Zoo’z, de Lola Montserrat

Detalles

  • Fechas: viernes, 30 de mayo • sábado, 31 de mayo • domingo, 1 de junio
  • Localizaciones: Biblioteca Can Manyer
  • Reserva: 5€

Lola Montserrat¿Cuándo empieza una obsesión? Uno se da cuenta de ella cuando ya está metido, cuando ya no puede salir, ¿pero donde empieza?.

Dice Lola:

“Me di cuenta en una estación, en el espacio vacío de la espera del tren. Un tren igual a otros, pero que era el mío, el que yo esperaba. Realmente aquello era mi obsesión, no el tren, sino la obsesión de visitar a los animales del zoológico. Haciendo historia podía remontarme a la visita del zoo “Wildlife Trust International” en Trinity (New Jersey) que recreaba el entorno del animal que, lejos de las prisiones que por desgracia había de forma generalizada, eliminaba las crueles y tétricas rejas. También podría recordar cuando tenía el libro “Arca Inmóvil” de Gerald Durrell en la mesita de noche. Aún podría remontarme mucho más en el tiempo y recordaría la cara de mi osito (no era osito, que era un conejo con zanahoria de color grisáceo-anaranjado) al que podía hacer las confesiones más íntimas y secretas. Era él mi amigo y yo el suyo.

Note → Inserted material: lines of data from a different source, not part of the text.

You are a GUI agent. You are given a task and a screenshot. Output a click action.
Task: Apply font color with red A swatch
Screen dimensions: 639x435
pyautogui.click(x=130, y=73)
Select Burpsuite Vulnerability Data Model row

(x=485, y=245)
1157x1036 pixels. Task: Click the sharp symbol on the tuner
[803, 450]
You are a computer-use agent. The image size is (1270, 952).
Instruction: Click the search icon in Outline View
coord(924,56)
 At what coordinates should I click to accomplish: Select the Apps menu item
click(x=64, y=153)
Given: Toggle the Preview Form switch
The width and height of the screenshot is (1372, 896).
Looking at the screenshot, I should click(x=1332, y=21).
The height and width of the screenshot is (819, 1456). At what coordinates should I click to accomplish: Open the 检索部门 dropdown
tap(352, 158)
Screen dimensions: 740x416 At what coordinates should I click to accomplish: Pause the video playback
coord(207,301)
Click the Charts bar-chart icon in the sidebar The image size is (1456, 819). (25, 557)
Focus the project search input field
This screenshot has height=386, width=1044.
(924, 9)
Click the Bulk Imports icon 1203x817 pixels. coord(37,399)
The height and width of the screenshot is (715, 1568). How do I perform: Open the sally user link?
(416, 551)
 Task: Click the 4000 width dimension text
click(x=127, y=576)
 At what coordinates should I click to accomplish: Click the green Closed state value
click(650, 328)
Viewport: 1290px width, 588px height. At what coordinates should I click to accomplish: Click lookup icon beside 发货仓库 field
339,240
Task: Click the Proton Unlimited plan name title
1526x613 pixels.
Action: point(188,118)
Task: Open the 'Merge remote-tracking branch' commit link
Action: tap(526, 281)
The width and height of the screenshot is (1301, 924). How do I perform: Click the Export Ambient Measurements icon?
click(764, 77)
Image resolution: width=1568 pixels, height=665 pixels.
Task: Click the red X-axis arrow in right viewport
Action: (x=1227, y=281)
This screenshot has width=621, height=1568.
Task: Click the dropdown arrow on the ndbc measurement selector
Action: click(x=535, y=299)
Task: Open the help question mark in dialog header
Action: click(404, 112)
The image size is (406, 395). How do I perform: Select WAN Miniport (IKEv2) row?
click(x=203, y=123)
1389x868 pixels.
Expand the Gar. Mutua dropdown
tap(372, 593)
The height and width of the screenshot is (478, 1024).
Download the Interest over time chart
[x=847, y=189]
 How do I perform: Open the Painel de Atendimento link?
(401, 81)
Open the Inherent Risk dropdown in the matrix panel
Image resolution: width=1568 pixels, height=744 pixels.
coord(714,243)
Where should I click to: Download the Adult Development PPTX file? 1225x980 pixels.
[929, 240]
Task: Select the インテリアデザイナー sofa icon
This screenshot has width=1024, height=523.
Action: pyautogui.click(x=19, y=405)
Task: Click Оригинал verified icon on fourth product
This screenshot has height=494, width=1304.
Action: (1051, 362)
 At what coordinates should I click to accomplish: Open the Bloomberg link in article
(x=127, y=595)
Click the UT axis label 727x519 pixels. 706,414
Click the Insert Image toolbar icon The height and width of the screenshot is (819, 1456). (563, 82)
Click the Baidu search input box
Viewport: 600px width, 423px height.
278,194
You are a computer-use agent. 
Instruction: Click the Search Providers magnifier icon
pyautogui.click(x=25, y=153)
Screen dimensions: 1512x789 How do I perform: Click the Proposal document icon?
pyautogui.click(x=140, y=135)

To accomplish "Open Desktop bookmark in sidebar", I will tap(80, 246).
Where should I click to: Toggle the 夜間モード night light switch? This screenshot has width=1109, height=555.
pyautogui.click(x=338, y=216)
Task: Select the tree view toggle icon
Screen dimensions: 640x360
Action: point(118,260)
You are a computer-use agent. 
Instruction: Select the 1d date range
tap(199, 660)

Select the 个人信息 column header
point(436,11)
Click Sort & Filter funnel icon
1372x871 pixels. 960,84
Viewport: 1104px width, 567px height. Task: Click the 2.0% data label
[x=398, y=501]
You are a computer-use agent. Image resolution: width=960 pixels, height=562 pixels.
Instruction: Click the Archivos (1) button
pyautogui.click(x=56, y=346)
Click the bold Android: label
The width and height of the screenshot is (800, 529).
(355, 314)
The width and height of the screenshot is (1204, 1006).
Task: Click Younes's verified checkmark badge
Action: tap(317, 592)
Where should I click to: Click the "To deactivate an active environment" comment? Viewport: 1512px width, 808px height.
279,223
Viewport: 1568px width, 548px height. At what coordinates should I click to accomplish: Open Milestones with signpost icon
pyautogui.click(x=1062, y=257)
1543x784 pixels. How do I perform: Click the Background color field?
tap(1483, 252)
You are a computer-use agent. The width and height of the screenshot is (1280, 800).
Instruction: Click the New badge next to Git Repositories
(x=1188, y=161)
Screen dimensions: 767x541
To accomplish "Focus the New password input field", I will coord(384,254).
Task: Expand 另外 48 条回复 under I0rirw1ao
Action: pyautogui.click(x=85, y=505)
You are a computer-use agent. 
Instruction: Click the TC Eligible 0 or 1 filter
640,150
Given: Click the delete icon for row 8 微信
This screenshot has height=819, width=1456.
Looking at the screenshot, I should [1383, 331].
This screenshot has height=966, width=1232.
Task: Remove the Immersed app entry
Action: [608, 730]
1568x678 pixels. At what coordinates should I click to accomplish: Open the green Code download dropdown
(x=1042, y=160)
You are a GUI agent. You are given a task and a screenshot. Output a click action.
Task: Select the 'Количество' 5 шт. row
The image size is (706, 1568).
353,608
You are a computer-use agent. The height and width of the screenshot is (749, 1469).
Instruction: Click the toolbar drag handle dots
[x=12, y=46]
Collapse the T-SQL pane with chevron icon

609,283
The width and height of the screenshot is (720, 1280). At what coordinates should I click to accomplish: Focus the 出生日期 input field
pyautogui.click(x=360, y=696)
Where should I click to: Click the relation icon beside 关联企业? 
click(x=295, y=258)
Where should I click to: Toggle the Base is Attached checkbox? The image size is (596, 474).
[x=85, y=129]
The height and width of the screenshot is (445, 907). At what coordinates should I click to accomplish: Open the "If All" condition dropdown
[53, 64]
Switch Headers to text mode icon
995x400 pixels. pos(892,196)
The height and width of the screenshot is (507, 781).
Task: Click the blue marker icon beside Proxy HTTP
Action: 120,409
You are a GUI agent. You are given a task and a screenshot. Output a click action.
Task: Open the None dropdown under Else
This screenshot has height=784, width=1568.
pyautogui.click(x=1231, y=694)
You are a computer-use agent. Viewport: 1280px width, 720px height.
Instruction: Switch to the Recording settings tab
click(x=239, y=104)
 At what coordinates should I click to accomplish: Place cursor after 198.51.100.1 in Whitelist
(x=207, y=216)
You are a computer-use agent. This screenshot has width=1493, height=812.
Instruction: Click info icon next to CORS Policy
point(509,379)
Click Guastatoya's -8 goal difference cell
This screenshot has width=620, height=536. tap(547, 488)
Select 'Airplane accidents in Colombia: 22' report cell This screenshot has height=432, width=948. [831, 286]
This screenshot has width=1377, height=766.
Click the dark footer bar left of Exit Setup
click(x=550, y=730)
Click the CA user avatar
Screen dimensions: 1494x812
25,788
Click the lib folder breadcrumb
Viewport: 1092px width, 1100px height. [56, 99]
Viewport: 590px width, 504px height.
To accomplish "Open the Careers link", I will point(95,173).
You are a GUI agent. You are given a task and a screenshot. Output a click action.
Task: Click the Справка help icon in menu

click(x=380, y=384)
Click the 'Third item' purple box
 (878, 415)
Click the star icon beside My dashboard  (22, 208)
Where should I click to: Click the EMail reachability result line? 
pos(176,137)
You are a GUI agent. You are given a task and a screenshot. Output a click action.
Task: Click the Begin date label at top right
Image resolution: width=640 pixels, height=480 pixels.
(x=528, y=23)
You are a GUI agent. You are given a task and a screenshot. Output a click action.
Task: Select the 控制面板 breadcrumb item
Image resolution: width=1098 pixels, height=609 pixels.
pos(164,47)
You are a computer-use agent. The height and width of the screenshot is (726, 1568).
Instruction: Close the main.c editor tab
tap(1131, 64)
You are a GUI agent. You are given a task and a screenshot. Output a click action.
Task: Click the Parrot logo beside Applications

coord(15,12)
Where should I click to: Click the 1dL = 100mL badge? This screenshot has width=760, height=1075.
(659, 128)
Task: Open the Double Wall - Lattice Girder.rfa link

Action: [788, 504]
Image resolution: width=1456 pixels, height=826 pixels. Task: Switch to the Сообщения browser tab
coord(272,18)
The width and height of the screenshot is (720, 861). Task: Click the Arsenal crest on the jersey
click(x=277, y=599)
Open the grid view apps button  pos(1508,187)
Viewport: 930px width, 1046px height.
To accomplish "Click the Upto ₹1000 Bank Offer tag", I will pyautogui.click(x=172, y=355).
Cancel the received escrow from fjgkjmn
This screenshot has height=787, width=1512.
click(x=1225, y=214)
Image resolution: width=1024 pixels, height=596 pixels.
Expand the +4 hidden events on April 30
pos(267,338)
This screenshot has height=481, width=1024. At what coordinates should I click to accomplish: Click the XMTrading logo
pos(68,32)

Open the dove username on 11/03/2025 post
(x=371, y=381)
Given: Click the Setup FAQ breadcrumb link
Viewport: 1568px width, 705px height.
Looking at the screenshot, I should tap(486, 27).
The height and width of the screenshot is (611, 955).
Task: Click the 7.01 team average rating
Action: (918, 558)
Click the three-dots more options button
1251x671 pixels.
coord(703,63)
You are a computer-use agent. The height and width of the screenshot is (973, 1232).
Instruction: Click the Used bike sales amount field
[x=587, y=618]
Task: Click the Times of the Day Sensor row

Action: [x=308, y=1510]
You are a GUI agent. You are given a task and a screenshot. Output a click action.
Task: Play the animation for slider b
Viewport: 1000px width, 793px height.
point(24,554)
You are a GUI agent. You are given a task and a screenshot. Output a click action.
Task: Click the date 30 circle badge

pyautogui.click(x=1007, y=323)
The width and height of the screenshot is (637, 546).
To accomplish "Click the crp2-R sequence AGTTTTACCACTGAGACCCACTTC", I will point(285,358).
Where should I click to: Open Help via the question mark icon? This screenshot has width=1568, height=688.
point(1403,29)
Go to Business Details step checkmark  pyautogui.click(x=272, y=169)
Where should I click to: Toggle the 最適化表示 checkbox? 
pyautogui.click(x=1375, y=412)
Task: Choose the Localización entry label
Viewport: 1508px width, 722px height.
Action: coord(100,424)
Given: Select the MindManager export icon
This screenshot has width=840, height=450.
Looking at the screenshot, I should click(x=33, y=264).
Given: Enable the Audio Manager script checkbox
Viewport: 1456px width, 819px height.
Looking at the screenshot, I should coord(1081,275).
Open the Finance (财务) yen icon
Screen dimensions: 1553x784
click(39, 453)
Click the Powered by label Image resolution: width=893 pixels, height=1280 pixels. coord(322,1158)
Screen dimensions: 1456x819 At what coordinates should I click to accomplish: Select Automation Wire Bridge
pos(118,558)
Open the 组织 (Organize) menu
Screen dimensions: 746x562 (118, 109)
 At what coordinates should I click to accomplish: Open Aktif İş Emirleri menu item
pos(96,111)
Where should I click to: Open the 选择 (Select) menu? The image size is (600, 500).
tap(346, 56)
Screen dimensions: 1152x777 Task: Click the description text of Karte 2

Como si se tratara de Calvin y de Hobbes, era nuestra relación la que se mantenía a toda prueba dentro de la familia. Y aquí estoy, con la cámara y el equipo, meditando sobre mi historia de historias de animales. Porque primero empecé sin cámara. Solo observaba. Después observaba y observaba como me observaban. Cuando lo intentaba contar no conseguía transmitir lo que había sentido y mi amigo cambiaba de tema para hablar de algo más interesante que mi relación con los animales del zoo. De hecho, me parece que en el cambio de tema había algo caritativo por su lado: es mejor ignorar algún comportamiento dudoso que ser el responsable de alentarlo.

Decidí llevar la cámara. Ellos han visto mi evolución como fotógrafa. Primero con la reflex analógica, cambiando los carretes. Después con la compacta y la reflex digital, observando en la pantalla el resultado que no podía compartir con ellos. Y de esta forma he ido desarrollando mi obsesión. De descubrirlos y de descubrir en ellos mis rasgos más humanos y en mí los más animales. De compartir con ellos lo más esencial de la vida, que los humanos tendemos a ignorar. De reconocerme en ellos, en mi mundo social. Y de compartir el espacio, este espacio que solo está dividido por una línea.”